Rule 37: Currency and interest
Rule 37.2 has been amended to grant the tribunal express power to award interest after the date of the award. This brings the rules in line with the 2012 changes to the International Arbitration Act, which provided tribunals with increased powers to award interest.
In terms of the amount of interest to be awarded, informal enquiries of SCMA panel arbitrators suggest that, given the low-interest rate climate, an award of interest of around 4 per cent (either simple or compounded) would not be unusual.
Rule 41: Costs
New rule 41.4 is primarily designed for use within proceedings arising out of the SCMA arb-med-arb model clause and provides the tribunal with power to penalise parties for unreasonably refusing to participate in mediation: “…the Tribunal may take into account any unreasonable refusal by a party to participate in mediation.”

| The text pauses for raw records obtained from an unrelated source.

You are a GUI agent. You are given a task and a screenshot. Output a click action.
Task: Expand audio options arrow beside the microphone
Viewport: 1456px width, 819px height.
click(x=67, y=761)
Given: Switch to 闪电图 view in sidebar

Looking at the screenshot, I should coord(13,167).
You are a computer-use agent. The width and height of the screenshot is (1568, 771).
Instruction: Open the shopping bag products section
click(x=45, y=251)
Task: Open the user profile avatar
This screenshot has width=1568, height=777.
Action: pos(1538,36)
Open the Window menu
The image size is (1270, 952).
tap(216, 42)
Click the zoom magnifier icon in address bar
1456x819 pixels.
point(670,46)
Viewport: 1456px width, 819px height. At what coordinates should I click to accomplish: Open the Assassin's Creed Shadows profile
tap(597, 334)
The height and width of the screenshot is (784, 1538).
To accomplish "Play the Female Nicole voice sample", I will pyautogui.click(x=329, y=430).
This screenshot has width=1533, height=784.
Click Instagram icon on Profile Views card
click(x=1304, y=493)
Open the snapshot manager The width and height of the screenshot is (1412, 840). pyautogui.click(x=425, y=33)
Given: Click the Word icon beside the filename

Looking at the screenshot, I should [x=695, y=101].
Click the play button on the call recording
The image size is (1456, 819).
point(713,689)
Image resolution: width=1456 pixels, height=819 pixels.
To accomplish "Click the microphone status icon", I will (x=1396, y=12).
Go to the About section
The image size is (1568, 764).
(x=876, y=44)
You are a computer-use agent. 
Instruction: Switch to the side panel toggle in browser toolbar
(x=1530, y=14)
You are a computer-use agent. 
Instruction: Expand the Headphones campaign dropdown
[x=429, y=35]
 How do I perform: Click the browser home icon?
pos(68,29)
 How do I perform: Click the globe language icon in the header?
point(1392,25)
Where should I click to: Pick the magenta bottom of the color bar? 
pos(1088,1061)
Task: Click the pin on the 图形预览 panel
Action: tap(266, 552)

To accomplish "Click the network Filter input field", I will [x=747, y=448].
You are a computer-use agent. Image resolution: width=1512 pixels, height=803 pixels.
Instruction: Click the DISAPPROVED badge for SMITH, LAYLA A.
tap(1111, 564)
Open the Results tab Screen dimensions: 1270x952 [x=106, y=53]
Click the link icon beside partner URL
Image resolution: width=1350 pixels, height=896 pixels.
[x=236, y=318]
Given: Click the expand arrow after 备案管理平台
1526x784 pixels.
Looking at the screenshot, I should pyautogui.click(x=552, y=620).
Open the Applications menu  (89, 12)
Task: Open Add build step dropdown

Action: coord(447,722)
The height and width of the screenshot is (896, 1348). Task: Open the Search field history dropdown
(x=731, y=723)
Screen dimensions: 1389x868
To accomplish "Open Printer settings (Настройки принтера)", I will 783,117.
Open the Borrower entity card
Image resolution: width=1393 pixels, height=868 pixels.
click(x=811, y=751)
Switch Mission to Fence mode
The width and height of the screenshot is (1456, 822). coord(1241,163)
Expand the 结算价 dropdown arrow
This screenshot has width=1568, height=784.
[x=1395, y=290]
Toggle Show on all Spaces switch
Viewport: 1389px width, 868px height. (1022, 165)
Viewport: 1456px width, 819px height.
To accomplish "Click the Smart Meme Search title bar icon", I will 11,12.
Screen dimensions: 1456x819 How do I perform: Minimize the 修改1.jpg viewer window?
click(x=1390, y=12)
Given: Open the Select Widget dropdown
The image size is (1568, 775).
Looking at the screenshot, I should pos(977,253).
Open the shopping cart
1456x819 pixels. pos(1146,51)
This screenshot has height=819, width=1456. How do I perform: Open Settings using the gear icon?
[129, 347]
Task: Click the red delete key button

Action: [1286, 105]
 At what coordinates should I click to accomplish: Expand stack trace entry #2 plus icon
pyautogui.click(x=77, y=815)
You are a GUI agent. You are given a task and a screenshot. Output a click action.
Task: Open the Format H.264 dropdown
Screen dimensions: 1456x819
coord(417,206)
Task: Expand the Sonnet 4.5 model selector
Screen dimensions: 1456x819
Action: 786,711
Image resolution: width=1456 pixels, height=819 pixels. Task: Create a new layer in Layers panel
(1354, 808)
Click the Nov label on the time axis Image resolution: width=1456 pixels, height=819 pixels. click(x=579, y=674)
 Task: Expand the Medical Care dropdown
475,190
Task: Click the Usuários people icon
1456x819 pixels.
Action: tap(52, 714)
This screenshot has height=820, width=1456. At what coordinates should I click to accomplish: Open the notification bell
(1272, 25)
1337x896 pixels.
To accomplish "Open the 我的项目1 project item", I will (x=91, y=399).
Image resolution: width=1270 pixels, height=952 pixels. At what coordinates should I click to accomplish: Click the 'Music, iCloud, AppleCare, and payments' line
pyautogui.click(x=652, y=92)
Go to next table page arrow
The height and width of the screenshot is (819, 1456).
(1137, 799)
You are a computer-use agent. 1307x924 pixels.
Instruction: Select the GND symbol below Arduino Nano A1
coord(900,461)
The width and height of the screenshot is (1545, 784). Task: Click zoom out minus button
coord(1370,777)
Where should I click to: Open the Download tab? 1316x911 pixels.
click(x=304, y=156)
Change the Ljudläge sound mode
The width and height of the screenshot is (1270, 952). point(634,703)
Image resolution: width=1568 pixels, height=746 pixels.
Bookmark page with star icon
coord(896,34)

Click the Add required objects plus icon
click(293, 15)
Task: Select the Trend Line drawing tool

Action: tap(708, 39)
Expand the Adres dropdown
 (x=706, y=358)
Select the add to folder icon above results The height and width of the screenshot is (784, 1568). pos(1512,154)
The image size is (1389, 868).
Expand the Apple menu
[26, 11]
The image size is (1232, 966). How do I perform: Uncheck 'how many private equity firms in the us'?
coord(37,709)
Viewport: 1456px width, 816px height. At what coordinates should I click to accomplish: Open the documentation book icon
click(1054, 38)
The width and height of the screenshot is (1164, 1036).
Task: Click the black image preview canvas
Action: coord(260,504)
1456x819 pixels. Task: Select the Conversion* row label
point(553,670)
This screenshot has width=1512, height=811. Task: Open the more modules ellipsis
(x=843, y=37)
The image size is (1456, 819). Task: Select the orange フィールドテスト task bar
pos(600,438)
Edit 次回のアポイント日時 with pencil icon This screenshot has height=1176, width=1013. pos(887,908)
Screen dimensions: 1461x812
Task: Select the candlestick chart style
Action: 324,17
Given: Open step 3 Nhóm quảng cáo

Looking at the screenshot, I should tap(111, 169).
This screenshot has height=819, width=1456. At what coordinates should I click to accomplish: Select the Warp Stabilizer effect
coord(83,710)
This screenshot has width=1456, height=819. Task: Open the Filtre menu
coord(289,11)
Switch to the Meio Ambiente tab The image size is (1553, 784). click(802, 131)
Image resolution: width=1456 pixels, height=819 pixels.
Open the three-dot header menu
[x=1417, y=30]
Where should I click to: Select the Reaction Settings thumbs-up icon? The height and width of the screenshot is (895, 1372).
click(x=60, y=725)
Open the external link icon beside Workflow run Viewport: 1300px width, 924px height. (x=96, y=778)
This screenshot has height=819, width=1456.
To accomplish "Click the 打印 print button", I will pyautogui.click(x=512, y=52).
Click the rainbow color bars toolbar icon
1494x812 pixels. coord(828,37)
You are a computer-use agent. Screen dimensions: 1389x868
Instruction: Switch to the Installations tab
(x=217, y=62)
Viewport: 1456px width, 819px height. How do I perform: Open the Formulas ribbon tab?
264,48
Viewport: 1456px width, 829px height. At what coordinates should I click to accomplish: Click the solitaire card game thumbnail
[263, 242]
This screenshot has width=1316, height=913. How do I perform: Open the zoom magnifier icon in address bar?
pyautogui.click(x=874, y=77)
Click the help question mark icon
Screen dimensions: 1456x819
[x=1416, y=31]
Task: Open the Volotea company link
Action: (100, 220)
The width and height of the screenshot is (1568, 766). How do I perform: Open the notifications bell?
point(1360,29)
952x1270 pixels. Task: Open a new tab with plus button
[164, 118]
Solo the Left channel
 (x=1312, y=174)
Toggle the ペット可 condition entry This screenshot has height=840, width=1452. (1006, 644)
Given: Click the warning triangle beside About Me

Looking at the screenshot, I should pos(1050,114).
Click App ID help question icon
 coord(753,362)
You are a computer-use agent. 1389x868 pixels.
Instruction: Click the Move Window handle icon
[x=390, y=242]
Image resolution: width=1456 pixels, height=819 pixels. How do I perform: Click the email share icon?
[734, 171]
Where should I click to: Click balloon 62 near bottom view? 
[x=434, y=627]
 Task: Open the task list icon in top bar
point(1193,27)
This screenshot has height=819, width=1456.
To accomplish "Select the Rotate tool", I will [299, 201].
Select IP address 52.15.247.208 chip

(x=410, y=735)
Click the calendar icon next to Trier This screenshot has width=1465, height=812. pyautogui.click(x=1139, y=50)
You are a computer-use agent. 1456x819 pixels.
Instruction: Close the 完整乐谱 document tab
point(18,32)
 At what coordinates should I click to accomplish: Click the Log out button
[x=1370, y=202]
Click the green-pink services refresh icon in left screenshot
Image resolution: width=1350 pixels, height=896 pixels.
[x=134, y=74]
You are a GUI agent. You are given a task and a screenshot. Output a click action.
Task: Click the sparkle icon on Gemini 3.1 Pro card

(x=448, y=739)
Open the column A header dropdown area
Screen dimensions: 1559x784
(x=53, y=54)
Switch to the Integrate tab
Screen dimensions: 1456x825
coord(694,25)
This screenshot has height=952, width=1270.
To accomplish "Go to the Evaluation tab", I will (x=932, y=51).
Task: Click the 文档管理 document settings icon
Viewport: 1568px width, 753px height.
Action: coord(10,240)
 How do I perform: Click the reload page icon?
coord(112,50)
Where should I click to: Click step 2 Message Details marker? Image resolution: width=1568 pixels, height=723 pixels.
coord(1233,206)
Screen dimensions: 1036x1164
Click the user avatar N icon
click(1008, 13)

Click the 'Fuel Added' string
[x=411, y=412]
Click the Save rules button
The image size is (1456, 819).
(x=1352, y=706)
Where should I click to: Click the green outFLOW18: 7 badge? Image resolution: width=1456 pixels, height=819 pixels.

The potential difficulty with the rule is that the mediation proceedings (which shall not be performed by any members of the tribunal) are confidential. In practice it is therefore anticipated that submissions relating to the parties’ participation in mediation would be sealed and presented to the tribunal only in relation to costs following publication of the tribunal’s award.
Rule 45: Exclusion of liability
The exclusion of liability rule has been strengthened in favour of the SCMA, chairman, tribunal and related parties by removing the right of the parties to take action where an act or omission can be shown to have been in bad faith.
The rationale for the rule change is to afford the SCMA, chairman, tribunal and related parties greater protection. This brings the rules in line with the wide exclusions found under the SIAC and ICC rules.
Rule 46: Small claims
The small claims expedited procedure limit has been increased from US$75,000 to US$150,000, to reflect industry feedback that claims under US$150,000 should be classified as ‘small’ and made subject to the expedited procedure.
The SCMA website has recently been updated and includes a comprehensive fees section. At the time of publication of this alert, the arbitrators’ fees for small claims are capped at US$5,000 (or US$8,000 where there is a counterclaim). Recoverable costs are also capped at US$8,000 (or US$10,000 where there is a counterclaim).
Rule 47: Expedited Arbitral Determination of Collision Claims (‘SEADOCC’)
Rule 47 introduces the SEADOCC claims at schedule B of the rules. SEADOCC aims to provide a fair, timely and cost-effective means of determining liability for a collision in circumstances where it has not been possible or appropriate to reach such an apportionment of liability using other means of dispute resolution. Under SEADOCC, the arbitrator can decide both liability and quantum.
It is our understanding that no collisions have been determined under the SEADOCC rules as yet. This may reflect the sophisticated nature of the practitioners in the region who are often able to reach an agreed view on liability in these matters.
Emergency relief & expedited procedure It is notable that the SCMA has not sought to introduce any type of emergency relief or expedited procedure, examples of which have been introduced by the rules of other arbitral bodies such as the SIAC or ICC.
Although considered by the SCMA (and leaving questions of enforcement of interim relief aside), the main reason for this is that the application for emergency relief or an expedited procedure would require the SCMA to adjudge whether such emergency relief or expedited procedure was warranted on the basis of facts in any given matter. Conceptually, this does not sit well with a non-administering arbitral trade body which is trying to develop and encourage party autonomy in the resolution of maritime trade disputes.